Ebola Outbreak Could Spiral Beyond DRC, WHO Warns

Sunday, May 12, 2019
By Paul Martin

Carol Guensburg
Eddy Isango
VOANews.com
May 11, 2019

Armed attacks, misinformation and a growing funding gap continue to impede the response to the Ebola outbreak in northeastern Democratic Republic of Congo, with the World Health Organization warning that the situation could spiral out of control.

Insecurity leaves response teams “unable to perform robust surveillance nor deliver much needed treatment and immunizations,” the WHO reported Friday in its latest update on the outbreak confirmed last August. The health organization warned that “without commitment from all groups to cease these attacks, it is unlikely that this EVD [Ebola virus disease] outbreak can remain successfully contained in North Kivu and Ituri provinces.”

The disease could spill into other parts of the country and across the borders of neighboring Uganda, Rwanda and South Sudan, the health organization suggested.

This month alone has brought setbacks such as a violent assault on a burial team in the town of Katwa and a gunfight between at least 50 armed militia and security forces in the city of Butembo, WHO reported. Mourners also buried Richard Valery Mouzoko Kiboung, a 41-year-old Cameroonian doctor killed April 19 while working for WHO and meeting with other front-line workers at Butembo University Hospital.

The threats continue.

On Thursday, a VOA correspondent in Butembo spotted copies of a letter – anchored with pebbles on streets and posted on buildings in that city and other North Kivu communities. Handwritten in Swahili and attributed to Mai-Mai fighters, the letter warned police, soldiers and the general public against showing any support for Ebola responders or treatment centers.

Anderson Djumah, whose 10-year-old son is being treated for Ebola at the Butembo general hospital, complained that “the lack of security has just added more suffering.”

“Even Ebola treatment centers are targeted by the assailants. We’re afraid. Ebola is killing so many people. We’re still expecting that the government would be able to protect us,” he said. “… [But] some people who are sick with Ebola are fleeing to other places for their lives and are meanwhile spreading the sickness.”

Complications for care

Violence sends people into hiding and disrupts response operations such as contact tracing, vaccination and safe burials, giving “time and space to the virus to spread within the community and make more victims,” Jessica Ilunga, spokeswoman for the DRC’s health ministry, told VOA.

• Items in a dataset

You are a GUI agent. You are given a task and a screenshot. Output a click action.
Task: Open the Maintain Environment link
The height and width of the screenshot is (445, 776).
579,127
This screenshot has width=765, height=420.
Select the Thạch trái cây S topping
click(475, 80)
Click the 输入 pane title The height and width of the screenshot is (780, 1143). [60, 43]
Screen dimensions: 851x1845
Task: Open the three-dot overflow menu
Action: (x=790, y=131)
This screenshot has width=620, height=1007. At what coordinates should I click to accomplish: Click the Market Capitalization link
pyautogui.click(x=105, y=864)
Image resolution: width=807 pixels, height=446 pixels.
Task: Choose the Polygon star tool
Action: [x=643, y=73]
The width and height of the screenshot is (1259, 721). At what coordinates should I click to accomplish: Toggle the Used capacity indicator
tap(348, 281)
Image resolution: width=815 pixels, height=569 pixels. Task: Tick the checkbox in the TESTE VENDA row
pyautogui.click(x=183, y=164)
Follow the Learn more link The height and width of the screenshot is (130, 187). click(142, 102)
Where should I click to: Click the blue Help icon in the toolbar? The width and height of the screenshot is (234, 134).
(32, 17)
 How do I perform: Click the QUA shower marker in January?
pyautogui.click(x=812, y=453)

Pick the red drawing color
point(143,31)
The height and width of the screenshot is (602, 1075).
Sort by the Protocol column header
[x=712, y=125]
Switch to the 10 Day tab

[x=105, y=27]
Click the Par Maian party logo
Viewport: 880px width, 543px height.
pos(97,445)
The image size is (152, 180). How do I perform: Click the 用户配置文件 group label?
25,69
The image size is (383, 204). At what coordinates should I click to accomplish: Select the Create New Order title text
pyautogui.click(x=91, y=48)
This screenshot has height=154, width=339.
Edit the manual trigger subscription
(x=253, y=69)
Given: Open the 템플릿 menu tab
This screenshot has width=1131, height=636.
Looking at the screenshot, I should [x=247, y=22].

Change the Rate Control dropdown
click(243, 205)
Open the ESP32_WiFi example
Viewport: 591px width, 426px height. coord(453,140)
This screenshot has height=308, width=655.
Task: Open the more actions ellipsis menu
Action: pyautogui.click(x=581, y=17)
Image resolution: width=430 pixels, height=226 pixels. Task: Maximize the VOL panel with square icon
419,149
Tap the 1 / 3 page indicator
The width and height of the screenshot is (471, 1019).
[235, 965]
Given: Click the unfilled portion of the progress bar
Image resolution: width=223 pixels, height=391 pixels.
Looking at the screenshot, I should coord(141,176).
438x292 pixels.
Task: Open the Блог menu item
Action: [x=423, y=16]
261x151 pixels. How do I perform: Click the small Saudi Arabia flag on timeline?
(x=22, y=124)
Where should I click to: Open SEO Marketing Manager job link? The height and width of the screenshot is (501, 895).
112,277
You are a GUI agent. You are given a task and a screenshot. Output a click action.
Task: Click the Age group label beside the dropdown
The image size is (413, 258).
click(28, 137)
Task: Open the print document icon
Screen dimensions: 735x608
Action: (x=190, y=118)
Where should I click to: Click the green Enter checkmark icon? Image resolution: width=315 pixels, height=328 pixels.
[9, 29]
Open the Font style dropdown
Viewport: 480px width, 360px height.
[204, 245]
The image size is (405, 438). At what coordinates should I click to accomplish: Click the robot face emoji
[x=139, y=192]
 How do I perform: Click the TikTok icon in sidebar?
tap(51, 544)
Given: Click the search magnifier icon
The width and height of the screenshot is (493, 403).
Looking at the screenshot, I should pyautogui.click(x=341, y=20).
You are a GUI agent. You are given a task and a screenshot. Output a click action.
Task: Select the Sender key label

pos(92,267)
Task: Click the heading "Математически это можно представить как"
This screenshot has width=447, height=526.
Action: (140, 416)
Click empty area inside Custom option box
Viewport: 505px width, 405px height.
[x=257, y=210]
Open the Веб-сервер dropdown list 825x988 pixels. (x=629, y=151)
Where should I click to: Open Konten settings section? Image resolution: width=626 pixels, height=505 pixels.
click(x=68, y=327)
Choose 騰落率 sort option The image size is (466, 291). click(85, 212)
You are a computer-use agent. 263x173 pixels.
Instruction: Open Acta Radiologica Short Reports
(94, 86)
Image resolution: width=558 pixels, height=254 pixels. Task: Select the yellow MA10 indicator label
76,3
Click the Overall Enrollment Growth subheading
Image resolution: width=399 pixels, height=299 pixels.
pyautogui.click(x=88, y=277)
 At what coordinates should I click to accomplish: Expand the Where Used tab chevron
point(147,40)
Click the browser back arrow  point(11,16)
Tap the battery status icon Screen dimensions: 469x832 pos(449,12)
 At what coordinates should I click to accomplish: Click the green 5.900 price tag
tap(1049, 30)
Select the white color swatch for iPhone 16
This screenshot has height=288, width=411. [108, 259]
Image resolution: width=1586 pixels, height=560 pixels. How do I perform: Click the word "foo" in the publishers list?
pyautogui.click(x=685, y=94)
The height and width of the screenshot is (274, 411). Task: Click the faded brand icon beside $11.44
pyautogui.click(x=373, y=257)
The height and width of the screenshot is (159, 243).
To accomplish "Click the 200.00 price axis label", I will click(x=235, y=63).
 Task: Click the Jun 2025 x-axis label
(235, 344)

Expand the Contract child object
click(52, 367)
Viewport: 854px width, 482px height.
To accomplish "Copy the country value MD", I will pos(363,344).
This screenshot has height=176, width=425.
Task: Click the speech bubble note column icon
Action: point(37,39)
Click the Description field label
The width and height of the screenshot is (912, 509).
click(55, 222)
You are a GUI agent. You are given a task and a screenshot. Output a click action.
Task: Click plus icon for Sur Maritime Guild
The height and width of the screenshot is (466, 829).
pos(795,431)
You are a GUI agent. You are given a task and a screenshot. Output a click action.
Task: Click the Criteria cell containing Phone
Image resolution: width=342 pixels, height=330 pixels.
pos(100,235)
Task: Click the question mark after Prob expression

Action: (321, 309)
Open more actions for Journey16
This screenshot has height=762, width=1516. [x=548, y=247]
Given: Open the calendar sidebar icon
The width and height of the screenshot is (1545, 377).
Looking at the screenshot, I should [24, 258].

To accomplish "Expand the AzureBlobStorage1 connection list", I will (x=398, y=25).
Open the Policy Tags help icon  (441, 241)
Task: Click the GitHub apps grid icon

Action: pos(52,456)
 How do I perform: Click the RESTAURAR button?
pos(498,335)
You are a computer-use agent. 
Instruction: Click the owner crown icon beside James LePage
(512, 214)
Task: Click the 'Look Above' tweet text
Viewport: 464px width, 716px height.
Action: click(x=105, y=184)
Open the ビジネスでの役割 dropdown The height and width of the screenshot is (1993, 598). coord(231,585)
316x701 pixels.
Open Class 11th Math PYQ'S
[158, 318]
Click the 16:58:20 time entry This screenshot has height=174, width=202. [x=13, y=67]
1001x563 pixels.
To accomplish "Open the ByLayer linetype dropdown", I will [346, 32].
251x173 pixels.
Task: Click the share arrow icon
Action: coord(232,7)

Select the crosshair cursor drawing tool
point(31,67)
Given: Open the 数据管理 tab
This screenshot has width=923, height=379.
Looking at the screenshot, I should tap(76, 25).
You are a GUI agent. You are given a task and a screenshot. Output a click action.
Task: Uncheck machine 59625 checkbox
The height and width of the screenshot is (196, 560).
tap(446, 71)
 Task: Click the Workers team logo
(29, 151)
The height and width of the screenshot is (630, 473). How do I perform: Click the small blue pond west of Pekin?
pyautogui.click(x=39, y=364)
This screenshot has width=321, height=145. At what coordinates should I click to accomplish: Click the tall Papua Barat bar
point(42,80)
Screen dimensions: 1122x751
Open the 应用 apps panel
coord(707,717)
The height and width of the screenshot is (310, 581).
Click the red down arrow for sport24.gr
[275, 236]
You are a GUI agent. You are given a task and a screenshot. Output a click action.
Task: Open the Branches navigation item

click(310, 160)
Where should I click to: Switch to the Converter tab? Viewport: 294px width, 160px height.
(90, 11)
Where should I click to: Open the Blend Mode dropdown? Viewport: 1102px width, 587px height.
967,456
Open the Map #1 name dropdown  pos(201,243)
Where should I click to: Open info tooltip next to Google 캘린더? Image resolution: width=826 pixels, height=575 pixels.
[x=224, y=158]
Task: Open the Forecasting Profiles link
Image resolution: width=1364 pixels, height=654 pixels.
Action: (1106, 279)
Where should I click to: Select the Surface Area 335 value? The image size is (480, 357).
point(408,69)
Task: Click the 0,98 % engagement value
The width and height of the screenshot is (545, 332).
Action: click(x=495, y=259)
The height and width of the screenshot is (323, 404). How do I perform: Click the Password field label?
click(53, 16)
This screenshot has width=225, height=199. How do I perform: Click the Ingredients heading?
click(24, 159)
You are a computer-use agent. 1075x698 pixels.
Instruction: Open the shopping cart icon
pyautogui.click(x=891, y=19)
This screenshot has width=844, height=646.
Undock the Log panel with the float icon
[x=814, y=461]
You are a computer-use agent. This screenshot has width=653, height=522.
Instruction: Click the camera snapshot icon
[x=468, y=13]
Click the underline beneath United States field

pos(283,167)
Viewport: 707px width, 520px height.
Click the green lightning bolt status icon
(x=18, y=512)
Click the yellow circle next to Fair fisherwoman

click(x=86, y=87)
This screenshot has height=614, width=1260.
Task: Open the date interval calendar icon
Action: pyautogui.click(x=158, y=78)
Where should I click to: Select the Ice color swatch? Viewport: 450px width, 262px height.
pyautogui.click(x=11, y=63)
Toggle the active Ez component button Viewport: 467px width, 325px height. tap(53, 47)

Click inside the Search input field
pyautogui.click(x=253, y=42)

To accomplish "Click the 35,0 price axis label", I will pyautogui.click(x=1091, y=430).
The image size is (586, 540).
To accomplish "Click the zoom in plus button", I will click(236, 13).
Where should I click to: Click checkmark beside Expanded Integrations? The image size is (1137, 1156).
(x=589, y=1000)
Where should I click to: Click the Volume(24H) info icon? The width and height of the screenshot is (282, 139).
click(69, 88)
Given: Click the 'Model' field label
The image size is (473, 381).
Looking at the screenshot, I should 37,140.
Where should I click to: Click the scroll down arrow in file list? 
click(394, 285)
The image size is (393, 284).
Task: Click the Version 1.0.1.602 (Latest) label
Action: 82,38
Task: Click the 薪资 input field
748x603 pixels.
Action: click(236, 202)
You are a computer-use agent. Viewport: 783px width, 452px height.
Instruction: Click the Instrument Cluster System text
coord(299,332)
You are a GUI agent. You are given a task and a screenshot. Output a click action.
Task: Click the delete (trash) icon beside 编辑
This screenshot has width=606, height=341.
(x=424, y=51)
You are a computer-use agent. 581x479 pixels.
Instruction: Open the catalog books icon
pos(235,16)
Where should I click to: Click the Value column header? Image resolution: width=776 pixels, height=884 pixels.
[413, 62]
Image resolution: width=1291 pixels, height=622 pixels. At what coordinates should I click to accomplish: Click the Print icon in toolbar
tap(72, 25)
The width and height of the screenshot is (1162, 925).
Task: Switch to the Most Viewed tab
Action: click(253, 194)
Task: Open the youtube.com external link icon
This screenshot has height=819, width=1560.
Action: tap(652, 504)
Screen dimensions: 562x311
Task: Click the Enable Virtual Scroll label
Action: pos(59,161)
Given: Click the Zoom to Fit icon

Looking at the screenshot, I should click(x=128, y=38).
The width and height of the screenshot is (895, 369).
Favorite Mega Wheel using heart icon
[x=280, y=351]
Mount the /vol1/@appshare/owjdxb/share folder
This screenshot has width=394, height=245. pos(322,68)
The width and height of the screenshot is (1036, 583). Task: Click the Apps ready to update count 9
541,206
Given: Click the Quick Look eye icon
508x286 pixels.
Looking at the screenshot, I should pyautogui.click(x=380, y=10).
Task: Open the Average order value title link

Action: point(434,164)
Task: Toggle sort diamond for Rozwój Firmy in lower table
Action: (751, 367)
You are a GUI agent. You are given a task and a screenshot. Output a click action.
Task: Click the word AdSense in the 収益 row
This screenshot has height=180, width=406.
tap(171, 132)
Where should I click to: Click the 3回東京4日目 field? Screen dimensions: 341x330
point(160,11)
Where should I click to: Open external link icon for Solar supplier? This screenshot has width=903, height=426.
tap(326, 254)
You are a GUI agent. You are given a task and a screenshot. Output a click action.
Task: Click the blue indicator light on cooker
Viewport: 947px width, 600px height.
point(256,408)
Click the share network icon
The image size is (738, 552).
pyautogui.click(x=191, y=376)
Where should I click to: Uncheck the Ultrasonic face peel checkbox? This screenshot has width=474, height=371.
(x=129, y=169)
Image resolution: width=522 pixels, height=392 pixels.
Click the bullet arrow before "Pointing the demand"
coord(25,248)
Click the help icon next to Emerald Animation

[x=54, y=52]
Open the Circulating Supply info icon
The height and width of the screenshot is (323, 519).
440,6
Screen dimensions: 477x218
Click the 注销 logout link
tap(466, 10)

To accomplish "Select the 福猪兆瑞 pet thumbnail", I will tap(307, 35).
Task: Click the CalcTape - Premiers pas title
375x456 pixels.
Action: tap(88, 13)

• ASSIGNMENT
According to the Ebola article, in what language was the letter attributed to Mai-Mai fighters handwritten? The items are separate material, unrelated to the Ebola article.

• RESULT OF THE TASK
Swahili.